Part of the GDPR risk lifecycle is creating and publishing assessments to your processing activities and/or third-party processors. The platform provides standard templates for GDPR Initial Assessments and Data Protection Impact Assessments (DPIA).
The process for sending GDPR Assessments is as follows:
- Create your GDPR Questionnaire using and editing templates or by uploading your own custom template. Click here to learn more about creating a questionnaire.
- Publish an assessment based on your questionnaire to your partners and/or vendors
- Evaluate the assessment after your partners have responded to your questionnaire using our secure online platform.
Note: The platform allows you to publish questionnaires that are approved or already published. Furthermore, you can publish a questionnaire only if you have Publish permissions enabled. Click here to see our full help article on Roles and Permissions.
Creating an Assessment
1. In the Assessments Module, navigate to the Manage Questionnaires screen, and click on the Publish button next to the GDPR questionnaire that you wish to publish, as shown below.

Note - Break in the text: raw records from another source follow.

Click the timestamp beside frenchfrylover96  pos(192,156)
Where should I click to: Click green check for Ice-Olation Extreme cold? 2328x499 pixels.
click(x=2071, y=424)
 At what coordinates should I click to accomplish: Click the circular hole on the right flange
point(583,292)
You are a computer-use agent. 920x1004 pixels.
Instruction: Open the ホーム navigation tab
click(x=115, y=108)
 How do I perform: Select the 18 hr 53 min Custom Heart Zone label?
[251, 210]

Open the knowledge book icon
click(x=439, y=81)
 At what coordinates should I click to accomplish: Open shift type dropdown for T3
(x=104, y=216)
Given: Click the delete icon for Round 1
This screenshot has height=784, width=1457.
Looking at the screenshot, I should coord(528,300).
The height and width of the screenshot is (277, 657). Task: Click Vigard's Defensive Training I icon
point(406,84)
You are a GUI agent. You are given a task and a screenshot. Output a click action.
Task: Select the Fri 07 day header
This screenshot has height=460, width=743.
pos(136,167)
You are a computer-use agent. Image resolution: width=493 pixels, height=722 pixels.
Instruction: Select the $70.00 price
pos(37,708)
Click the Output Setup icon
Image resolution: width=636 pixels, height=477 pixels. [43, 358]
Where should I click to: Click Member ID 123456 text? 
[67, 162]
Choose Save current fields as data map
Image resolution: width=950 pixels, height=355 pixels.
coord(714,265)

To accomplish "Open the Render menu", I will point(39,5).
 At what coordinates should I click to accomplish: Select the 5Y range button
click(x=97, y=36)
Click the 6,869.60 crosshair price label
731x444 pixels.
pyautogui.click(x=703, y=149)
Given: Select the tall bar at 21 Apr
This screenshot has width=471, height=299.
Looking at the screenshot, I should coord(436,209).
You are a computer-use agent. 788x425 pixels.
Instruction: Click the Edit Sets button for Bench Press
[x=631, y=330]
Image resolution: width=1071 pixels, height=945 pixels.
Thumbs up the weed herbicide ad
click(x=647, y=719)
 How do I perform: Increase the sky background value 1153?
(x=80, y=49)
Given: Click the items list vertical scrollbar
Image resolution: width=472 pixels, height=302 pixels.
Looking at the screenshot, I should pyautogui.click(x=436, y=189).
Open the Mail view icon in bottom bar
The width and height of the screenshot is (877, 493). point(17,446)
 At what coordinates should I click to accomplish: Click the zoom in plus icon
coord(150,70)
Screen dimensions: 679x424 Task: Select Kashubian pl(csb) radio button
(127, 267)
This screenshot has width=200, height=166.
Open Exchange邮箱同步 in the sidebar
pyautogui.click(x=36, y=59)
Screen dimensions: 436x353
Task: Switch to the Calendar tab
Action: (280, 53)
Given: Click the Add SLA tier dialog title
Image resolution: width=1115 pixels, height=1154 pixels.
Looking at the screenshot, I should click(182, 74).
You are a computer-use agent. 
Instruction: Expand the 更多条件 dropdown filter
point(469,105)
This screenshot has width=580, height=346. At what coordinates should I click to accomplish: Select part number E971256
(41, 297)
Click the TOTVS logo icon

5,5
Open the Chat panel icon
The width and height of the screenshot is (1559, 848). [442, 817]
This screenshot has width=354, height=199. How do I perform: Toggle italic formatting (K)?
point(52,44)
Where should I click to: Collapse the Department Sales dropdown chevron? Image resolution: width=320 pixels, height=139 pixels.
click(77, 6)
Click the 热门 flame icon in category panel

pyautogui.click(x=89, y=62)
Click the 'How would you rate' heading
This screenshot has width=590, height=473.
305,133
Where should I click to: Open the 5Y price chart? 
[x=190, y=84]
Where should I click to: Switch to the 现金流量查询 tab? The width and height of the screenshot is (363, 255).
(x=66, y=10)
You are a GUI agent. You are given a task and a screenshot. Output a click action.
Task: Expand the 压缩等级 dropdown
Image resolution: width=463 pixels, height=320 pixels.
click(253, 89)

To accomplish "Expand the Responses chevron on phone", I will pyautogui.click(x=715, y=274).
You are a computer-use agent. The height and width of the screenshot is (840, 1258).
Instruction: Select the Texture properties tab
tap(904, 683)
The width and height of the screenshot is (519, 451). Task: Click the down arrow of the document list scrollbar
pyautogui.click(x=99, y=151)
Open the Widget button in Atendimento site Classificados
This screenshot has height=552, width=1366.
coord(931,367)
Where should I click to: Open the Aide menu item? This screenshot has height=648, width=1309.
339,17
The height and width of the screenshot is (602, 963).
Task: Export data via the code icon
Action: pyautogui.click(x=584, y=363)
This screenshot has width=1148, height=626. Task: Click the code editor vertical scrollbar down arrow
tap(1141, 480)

2. Optionally, you can start an assessment from the Active Assessments screen and by clicking Add Assessment, as shown below.
3. Creating and Publishing an Assessment is a 4-step process as outlined below. As each step progresses, you can review the selections on the right under the Summary section. The progress bar at the top will reflect the steps that have been completed.
1. In Step 1: Partner, select the Partner or Product for whom the GDPR Assessment is being created.
2. Select the purpose of the Assessment (for example, GDPR - Data Protection Impact Assessment) and the processing activity and click Next to proceed as shown below.
Note: You also have the option to add new Partners/Products by typing in the name of the Partner/Product.
3. In Step 2: Questionnaire, select the questionnaire template you intend to publish from the approved questionnaire list. You also have the option to search for a questionnaire using the search bar. After selecting the questionnaire, click on the Next button to proceed as shown below.
Note: This step is not required if you publish the questionnaire from the Manage Questionnaires screen.
4. In Step 3: Contact, select who is going to answer this questionnaire.
The following options are available:
- External Partner Contact - You can select this option when you are publishing the questionnaire to your external partner. You can then select or add the partner contact.
- Internal Business Unit Contact - You can select this option when publishing a questionnaire to assess an internal unit/product. You can then select or add the partner contact.
- Me - You can select this option if you are answering the questionnaire on behalf of your partner. For example, when you are conducting On-site Audits or if you have the answers through other sources.
5. After selecting the intended recipient, click on the Next button to proceed as shown below.
6. In Step 4: Review & Publish, review the selected details and make modifications if needed. Select a due date, period for the Assessment, and an optional message for the partner. Click on the Publish Assessment button to publish your assessment to the intended recipient as shown below.
Note: The questionnaire will be published and you can see the Assessment in Active Assessments screen.